Using unprompted app data appeared feasible for constructing a high-performing group-level lapse classification algorithm but its performance was variable when applied to unseen individuals. Algorithms trained on each individual's dataset, in addition to hybrid algorithms trained on the group plus a proportion of each individual's data, had improved performance but could only be constructed for a minority of participants.
This study used routinely collected data from a popular smartphone app to train and test a series of supervised machine learning algorithms to distinguish lapse from non-lapse events. Although a high-performing group-level algorithm was developed, it had variable performance when applied to new, unseen individuals. Individual-level and hybrid algorithms had somewhat greater performance but could not be constructed for all participants because of the lack of variability in the outcome measure. Triangulation of results with those from a prompted study design is recommended prior to intervention development, with real-world lapse prediction likely requiring a balance between unprompted and prompted app data.
戒烟日期后吸烟的短暂停顿常常导致完全复发。为了为实时、定制的短暂停顿预防支持提供信息,我们使用了一个流行的戒烟应用程序中的观察数据来开发监督机器学习算法,以区分短暂停顿和非短暂停顿报告。

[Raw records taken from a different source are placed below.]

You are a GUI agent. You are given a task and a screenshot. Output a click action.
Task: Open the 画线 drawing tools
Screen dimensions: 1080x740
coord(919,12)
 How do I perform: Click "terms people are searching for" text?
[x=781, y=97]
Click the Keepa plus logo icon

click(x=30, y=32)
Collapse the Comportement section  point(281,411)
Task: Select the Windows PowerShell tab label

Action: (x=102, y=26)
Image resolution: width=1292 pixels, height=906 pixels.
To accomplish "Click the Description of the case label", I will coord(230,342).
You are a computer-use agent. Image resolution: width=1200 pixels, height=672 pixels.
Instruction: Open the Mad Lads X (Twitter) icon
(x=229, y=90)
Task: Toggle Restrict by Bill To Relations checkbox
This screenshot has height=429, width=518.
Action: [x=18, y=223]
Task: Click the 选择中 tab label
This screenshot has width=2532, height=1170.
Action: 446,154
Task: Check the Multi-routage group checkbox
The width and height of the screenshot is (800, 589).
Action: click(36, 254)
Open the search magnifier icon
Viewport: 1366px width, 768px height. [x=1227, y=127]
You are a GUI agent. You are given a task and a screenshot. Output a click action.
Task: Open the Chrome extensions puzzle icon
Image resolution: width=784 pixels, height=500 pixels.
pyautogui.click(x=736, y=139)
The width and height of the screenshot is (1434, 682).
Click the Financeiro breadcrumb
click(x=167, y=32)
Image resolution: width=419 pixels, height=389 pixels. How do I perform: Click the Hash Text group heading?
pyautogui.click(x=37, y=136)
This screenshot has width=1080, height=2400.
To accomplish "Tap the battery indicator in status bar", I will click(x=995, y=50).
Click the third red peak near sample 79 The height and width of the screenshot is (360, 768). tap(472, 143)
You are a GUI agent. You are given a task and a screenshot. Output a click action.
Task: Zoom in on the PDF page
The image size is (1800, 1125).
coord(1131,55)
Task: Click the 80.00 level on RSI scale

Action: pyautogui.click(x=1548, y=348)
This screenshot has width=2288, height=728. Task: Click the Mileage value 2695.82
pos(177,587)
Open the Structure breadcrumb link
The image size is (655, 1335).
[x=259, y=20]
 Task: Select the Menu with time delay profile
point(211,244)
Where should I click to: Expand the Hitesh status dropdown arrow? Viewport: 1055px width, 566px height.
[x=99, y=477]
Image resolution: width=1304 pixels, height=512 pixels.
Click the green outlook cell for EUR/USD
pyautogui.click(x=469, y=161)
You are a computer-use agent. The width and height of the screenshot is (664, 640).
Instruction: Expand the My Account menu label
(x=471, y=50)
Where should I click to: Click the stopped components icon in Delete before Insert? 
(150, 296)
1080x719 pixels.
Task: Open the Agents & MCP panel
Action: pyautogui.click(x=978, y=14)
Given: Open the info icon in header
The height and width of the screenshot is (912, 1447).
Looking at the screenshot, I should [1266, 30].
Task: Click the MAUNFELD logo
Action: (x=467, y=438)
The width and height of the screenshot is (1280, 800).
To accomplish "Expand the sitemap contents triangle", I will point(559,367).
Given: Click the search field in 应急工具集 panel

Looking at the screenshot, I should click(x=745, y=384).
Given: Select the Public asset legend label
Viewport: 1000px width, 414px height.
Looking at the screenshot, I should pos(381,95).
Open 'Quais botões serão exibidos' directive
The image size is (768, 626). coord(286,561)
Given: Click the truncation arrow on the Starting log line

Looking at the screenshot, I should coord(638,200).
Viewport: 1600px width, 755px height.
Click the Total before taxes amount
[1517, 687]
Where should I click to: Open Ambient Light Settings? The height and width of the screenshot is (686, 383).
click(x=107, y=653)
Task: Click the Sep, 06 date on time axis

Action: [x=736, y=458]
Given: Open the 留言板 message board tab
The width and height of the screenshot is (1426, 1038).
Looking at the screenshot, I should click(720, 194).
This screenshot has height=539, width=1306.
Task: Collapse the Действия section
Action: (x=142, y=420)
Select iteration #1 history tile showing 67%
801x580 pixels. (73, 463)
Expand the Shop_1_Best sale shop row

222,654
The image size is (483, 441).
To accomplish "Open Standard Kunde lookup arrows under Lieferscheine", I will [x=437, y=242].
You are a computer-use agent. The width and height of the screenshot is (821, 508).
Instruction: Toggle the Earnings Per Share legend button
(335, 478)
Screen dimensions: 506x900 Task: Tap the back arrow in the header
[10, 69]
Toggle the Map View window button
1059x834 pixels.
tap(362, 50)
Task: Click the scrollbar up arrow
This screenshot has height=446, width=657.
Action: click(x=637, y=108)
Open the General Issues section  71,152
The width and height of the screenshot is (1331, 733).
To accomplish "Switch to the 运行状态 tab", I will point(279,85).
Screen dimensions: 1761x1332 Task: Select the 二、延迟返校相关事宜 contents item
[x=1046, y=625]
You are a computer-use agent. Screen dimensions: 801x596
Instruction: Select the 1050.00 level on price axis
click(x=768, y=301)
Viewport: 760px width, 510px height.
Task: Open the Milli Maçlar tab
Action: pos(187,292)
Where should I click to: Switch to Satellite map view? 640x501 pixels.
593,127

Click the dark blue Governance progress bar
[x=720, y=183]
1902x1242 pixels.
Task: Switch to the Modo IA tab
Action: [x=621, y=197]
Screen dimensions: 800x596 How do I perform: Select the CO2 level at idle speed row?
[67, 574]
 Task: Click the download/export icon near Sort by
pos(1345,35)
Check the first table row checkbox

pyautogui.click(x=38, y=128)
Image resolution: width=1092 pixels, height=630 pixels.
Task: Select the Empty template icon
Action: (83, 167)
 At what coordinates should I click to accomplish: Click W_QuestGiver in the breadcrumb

我们使用了至少有 20 个未经提示的数据条目的应用程序用户的数据,其中包括关于渴望严重程度、情绪、活动、社会背景和短暂停顿发生率的信息。训练和测试了一系列组级监督机器学习算法(例如,随机森林、XGBoost)。评估了它们对抽样外(1)观测和(2)个体的短暂停顿分类能力。接下来,训练和测试了一系列个体水平和混合算法。
参与者(N=791)提供了 37002 个数据条目(7.6%的短暂停顿)。表现最好的组级算法的接收者操作特征曲线下面积(AUC)为 0.969(95%置信区间[CI]为 0.961 至 0.978)。它对抽样外个体的短暂停顿分类能力从差到优不等(AUC=0.482-1.000)。对于有足够数据的 39/791 名参与者,可以构建个体水平的算法,中位数 AUC 为 0.938(范围:0.518-1.000)。对于 184/791 名参与者,可以构建混合算法,中位数 AUC 为 0.825(范围:0.375-1.000)。
使用未经提示的应用程序数据似乎可以为构建高性能的组级短暂停顿分类算法提供可行性,但当应用于新的、未见过的个体时,其性能是可变的。基于个体数据集训练的算法,以及基于组和个体数据的一部分训练的混合算法,具有更好的性能,但由于结果衡量标准的变异性,只能为少数参与者构建。
本研究使用流行智能手机应用程序中的常规收集数据来训练和测试一系列监督机器学习算法,以区分短暂停顿和非短暂停顿事件。虽然开发了一种高性能的组级算法,但当应用于新的、未见过的个体时,其性能是可变的。个体水平和混合算法的性能稍好一些,但由于结果衡量标准的变异性,不能为所有参与者构建。建议在干预措施开发之前,将结果与提示研究设计的结果进行三角剖分,并且现实世界中的短暂停顿预测可能需要在未经提示和提示应用程序数据之间取得平衡。